Configuration Settings for HBase
This section contains information on configuring the Linux host and HDFS for HBase.
- Using DNS with HBase
- Using the Network Time Protocol (NTP) with HBase
- Setting User Limits for HBase
- Using dfs.datanode.max.transfer.threads with HBase
- Configuring BucketCache in HBase
- Configuring Encryption in HBase
- Configure HBase Cell Level TTL
- Using Hedged Reads
- Accessing HBase by using the HBase Shell
- HBase Online Merge
- Troubleshooting HBase
- Configuring the BlockCache
Using DNS with HBase
HBase uses the local hostname to report its IP address. Both forward and reverse DNS resolving should work. If your server has multiple interfaces, HBase uses the interface that the primary hostname resolves to. If this is insufficient, you can set hbase.regionserver.dns.interface in the hbase-site.xml file to indicate the primary interface. To work properly, this setting requires that your cluster configuration is consistent and every host has the same network interface configuration. As an alternative, you can set hbase.regionserver.dns.nameserver in the hbase-site.xml file to use a different DNS name server than the system-wide default.
Using the Network Time Protocol (NTP) with HBase
The clocks on cluster members must be synchronized for your cluster to function correctly. Some skew is tolerable, but excessive skew could generate odd behaviors. Run NTP or another clock synchronization mechanism on your cluster. If you experience problems querying data or unusual cluster operations, verify the system time. For more information about NTP, see the NTP website.

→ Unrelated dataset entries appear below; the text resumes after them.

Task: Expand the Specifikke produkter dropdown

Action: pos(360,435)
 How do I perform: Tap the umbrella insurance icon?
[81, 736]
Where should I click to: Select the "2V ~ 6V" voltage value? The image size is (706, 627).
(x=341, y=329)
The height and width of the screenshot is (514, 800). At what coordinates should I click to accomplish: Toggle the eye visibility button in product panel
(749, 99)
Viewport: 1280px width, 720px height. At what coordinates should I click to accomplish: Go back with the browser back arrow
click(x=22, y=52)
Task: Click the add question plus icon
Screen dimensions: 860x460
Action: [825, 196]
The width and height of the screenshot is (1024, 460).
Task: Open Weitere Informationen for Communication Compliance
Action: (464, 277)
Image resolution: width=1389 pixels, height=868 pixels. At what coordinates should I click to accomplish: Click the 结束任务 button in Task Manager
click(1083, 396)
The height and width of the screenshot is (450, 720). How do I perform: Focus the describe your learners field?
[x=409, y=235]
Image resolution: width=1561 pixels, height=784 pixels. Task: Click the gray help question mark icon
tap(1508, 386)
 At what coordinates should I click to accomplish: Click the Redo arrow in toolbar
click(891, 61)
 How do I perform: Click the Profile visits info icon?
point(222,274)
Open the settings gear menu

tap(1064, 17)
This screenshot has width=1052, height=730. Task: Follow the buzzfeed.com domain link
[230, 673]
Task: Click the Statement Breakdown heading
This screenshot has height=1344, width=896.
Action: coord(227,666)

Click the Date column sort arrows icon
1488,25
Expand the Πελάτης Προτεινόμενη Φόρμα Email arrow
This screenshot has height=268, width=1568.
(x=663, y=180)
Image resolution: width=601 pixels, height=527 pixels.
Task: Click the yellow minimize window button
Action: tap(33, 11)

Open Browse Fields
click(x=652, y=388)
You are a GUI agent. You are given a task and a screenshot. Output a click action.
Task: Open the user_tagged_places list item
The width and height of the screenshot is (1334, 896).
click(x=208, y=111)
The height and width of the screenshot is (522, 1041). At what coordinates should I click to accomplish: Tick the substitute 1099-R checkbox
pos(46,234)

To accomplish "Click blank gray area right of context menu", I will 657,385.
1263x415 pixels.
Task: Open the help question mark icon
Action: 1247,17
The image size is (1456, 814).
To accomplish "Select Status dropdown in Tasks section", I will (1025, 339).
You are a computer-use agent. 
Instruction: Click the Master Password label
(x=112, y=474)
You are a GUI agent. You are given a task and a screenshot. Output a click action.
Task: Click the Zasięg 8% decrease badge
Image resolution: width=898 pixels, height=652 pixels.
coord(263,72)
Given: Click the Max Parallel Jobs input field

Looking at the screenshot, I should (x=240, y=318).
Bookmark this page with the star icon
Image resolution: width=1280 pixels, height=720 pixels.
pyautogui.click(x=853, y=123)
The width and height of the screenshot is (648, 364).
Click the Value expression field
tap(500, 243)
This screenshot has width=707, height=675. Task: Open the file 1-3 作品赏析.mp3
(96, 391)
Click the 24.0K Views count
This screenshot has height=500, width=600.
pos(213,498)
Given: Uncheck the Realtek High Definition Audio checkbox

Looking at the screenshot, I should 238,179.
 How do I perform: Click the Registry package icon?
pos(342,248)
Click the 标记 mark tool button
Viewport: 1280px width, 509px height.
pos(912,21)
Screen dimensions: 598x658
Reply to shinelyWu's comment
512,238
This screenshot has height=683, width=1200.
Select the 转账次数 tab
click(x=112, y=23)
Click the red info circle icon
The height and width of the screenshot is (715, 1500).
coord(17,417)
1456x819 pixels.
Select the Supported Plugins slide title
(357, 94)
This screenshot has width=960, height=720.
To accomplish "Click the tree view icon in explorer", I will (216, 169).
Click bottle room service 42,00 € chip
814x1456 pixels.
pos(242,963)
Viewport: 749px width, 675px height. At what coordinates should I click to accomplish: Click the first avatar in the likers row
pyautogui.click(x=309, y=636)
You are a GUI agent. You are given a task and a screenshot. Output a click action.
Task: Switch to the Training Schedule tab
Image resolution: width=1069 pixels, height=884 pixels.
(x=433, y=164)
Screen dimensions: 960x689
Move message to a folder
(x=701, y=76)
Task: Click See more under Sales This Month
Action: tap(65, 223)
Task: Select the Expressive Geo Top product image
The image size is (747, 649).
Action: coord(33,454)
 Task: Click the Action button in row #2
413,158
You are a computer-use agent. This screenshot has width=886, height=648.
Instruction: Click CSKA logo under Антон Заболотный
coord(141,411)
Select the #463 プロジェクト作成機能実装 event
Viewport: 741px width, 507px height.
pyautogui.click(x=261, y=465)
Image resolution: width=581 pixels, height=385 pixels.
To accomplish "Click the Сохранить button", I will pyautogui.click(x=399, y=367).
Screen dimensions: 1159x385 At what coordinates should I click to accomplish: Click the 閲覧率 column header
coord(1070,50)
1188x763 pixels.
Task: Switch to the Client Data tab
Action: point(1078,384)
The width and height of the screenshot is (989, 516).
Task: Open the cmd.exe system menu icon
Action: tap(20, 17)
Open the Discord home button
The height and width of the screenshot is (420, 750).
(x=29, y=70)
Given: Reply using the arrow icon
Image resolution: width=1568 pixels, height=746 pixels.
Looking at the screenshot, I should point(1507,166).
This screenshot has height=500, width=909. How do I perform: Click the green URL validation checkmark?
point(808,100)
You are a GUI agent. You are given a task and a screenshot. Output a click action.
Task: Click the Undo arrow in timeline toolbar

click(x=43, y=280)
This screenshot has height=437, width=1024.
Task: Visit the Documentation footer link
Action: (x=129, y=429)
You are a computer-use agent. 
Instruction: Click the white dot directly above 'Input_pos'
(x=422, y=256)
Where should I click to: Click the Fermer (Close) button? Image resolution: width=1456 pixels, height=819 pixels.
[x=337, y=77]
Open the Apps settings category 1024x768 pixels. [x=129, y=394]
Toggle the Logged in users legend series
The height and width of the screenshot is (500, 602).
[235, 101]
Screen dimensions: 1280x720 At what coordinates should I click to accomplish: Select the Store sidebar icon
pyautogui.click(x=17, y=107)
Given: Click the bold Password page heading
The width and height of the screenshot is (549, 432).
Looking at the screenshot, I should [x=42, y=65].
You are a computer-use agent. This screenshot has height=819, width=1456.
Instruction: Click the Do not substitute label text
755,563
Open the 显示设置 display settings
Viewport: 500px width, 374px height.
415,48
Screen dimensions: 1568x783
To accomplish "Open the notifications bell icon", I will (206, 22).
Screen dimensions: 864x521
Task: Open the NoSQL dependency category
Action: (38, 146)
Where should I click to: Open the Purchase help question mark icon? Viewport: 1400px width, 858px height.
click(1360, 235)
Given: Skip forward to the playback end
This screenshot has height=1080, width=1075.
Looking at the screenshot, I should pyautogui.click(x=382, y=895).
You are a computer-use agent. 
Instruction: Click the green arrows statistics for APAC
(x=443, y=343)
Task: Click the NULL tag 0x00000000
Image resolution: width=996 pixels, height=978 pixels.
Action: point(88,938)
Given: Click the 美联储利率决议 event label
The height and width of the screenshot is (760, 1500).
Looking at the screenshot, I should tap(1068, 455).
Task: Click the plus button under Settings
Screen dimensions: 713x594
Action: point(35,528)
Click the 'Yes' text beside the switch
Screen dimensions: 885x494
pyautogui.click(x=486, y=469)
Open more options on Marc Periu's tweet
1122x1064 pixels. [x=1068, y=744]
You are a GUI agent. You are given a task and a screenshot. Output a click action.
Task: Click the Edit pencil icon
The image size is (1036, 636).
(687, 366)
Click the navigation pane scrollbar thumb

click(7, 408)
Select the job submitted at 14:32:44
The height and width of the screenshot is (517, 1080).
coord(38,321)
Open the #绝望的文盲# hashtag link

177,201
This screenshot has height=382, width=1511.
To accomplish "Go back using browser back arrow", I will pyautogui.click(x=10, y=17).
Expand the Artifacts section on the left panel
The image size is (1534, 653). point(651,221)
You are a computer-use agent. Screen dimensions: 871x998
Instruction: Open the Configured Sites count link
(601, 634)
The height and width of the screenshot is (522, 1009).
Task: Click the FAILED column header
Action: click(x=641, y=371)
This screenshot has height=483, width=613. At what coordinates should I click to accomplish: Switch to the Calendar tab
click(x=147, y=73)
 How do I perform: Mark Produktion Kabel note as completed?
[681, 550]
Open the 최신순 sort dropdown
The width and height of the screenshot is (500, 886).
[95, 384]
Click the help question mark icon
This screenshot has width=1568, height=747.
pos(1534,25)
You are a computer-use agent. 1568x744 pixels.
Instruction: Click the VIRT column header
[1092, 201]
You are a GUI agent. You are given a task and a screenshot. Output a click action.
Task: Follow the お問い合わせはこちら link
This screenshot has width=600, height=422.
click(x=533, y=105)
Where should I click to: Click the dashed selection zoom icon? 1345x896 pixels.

Setting User Limits for HBase
Because HBase is a database, it opens many files at the same time. The default setting of 1024 for the maximum number of open files on most Unix-like systems is insufficient. Any significant amount of loading will result in failures and cause error message such as java.io.IOException...(Too many open files) to be logged in the HBase or HDFS log files. For more information about this issue, see the Apache HBase Book. You may also notice errors such as:
2010-04-06 03:04:37,542 INFO org.apache.hadoop.hdfs.DFSClient: Exception increateBlockOutputStream java.io.EOFException 2010-04-06 03:04:37,542 INFO org.apache.hadoop.hdfs.DFSClient: Abandoning block blk_-6935524980745310745_1391901
Another setting you should configure is the number of processes a user is permitted to start. The default number of processes is typically 1024. Consider raising this value if you experience OutOfMemoryException errors.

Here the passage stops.